Este comentário foi removido pelo autor.
Unknown disse...


Fui eu que eliminei o comentário anterior, pois tinha um erro ortográfico. Mas o que queria dizer era: interessante esta ideia de ter filhos por escolha. Mas também já dei por mim a pensar que se assim fosse talvez já não houvesse pessoas para escolherem ter filhos...
Fica a inquietação.
Como sempre, gostei muito.
Teresa Bondoso

Luís F. de A. Gomes disse...

E não é ela tão gostosa quando advém dos mistérios da Vida?
E aí está um deles, pois não é curioso como de uma tal atitude - mais até negativa que positiva, pois a nossa modernidade está no desejo de ter poucos filhos, o mesmo é dizer não ter muitos - decorre em grande parte o regime demográfico actual, de reduzida natalidade?
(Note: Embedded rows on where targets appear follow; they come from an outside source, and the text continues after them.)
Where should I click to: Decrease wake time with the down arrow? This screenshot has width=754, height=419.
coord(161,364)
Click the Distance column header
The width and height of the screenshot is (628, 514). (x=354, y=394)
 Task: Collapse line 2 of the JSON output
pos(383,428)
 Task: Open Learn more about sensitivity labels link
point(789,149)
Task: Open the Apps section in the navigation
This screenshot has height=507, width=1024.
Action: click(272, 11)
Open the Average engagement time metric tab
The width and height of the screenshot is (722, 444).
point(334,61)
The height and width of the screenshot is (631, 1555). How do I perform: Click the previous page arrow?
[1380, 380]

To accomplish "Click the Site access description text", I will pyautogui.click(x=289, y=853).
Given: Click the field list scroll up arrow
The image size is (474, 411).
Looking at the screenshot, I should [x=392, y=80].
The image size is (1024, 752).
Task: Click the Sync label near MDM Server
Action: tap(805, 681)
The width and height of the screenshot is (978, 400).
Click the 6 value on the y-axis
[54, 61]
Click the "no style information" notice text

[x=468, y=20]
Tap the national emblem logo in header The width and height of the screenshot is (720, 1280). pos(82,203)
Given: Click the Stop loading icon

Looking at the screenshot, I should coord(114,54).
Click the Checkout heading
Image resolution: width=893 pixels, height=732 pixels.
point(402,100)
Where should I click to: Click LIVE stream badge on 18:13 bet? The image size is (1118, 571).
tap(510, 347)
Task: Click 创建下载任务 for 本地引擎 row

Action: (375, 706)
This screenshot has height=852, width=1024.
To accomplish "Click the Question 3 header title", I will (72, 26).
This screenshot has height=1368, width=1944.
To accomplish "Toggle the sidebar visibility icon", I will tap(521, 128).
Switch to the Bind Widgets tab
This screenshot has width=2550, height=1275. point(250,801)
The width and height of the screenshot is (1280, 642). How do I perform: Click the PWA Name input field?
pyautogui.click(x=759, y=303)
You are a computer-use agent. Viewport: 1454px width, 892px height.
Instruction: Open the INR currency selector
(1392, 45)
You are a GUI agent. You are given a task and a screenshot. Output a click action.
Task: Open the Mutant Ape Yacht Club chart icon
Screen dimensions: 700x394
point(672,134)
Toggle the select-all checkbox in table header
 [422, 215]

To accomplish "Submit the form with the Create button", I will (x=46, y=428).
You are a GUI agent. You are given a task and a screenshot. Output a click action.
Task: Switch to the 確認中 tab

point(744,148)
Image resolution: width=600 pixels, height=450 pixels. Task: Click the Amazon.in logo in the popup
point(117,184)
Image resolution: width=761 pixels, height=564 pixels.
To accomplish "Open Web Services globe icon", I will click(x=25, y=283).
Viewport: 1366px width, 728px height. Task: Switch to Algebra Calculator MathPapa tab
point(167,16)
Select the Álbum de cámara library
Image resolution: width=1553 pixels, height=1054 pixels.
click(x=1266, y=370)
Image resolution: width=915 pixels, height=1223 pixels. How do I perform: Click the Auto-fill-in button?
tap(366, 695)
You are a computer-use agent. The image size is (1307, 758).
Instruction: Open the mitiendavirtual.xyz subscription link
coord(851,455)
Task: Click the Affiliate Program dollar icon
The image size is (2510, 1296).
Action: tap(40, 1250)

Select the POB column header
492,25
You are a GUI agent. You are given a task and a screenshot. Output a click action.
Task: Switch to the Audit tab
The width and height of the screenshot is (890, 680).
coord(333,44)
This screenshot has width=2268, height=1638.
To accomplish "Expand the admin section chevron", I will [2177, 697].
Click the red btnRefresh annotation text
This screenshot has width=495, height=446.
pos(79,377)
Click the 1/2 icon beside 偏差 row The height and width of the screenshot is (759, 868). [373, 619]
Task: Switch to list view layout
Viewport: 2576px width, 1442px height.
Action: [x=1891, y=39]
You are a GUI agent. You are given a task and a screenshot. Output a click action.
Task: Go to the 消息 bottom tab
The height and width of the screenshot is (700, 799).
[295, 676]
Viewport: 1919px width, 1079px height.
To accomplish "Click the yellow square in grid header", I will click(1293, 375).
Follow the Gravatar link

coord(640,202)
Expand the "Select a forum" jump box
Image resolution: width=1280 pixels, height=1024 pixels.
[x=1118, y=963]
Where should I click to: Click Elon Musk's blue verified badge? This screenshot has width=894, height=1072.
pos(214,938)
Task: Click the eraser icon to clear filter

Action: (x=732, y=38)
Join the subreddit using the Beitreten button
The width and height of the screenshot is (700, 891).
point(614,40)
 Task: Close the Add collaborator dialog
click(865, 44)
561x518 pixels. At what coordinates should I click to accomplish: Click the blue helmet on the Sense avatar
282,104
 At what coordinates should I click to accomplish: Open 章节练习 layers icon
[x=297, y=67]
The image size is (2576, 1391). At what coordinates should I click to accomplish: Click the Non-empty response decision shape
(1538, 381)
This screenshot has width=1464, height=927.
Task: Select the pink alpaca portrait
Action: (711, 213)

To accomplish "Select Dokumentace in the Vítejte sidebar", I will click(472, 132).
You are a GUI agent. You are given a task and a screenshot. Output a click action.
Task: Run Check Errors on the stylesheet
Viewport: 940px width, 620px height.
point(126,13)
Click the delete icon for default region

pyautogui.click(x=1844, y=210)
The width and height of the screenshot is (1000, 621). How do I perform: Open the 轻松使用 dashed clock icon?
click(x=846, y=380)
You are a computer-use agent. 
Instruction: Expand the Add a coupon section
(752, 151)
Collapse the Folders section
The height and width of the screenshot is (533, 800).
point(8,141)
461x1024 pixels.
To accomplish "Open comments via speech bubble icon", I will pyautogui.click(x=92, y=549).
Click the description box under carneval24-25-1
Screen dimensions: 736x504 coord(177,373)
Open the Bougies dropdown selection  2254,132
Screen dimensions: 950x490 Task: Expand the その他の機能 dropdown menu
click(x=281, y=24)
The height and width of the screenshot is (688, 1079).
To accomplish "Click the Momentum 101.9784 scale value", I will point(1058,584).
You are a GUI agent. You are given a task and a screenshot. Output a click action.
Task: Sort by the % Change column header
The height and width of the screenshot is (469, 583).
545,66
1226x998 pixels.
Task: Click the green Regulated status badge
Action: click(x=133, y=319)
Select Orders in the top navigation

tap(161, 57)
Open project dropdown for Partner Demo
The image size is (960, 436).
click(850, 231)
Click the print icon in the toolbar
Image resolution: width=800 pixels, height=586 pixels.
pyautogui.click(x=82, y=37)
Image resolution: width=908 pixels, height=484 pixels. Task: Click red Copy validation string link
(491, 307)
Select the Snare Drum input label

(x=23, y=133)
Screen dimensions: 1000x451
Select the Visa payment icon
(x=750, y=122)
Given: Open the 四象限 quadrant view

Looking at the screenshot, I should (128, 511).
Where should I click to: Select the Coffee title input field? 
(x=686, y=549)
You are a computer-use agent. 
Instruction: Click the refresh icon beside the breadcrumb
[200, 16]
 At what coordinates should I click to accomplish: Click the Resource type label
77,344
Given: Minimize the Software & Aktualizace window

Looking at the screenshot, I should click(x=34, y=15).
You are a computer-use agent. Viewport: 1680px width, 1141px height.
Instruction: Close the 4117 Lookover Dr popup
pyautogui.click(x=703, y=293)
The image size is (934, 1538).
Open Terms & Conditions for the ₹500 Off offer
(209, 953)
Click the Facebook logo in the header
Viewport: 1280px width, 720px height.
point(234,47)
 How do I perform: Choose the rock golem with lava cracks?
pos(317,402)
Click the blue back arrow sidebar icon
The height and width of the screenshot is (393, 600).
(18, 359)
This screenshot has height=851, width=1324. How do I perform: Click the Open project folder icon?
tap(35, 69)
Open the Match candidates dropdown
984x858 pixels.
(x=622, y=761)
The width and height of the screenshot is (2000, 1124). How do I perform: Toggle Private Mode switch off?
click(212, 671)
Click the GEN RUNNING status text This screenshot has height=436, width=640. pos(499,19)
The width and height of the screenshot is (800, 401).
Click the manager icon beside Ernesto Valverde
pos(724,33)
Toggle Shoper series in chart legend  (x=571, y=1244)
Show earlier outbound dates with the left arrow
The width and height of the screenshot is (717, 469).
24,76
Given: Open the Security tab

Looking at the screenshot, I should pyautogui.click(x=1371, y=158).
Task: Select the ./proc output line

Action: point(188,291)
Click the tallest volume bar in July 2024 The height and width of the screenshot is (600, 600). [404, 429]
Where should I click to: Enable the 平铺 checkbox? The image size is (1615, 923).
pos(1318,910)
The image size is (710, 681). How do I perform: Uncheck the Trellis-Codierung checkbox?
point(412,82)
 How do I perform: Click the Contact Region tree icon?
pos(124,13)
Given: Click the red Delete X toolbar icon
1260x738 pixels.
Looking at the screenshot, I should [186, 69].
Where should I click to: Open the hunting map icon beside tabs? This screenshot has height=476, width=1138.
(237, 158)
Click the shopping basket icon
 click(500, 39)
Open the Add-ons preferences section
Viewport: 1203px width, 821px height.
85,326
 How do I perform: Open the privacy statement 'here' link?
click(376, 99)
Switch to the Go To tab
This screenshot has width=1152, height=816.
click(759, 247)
E será esse um dos sinais, de como este nosso modo de vida é anti-natural? Porque não são os tantos uma simples dádiva de felicidade?
Estranho Mundo, densa Vida que por mil vezes vivida, jamais prescinde de nos empolgar - basta que nos deixemos levar nas vicissitudes das suas vagas, por vezes calmas, outras tantas amargas.
Essa inquietação - que o Branco tão bem disse e cantou - é uma vela para podermos navegar.

Pois como poderia eu deixar de gostar que goste?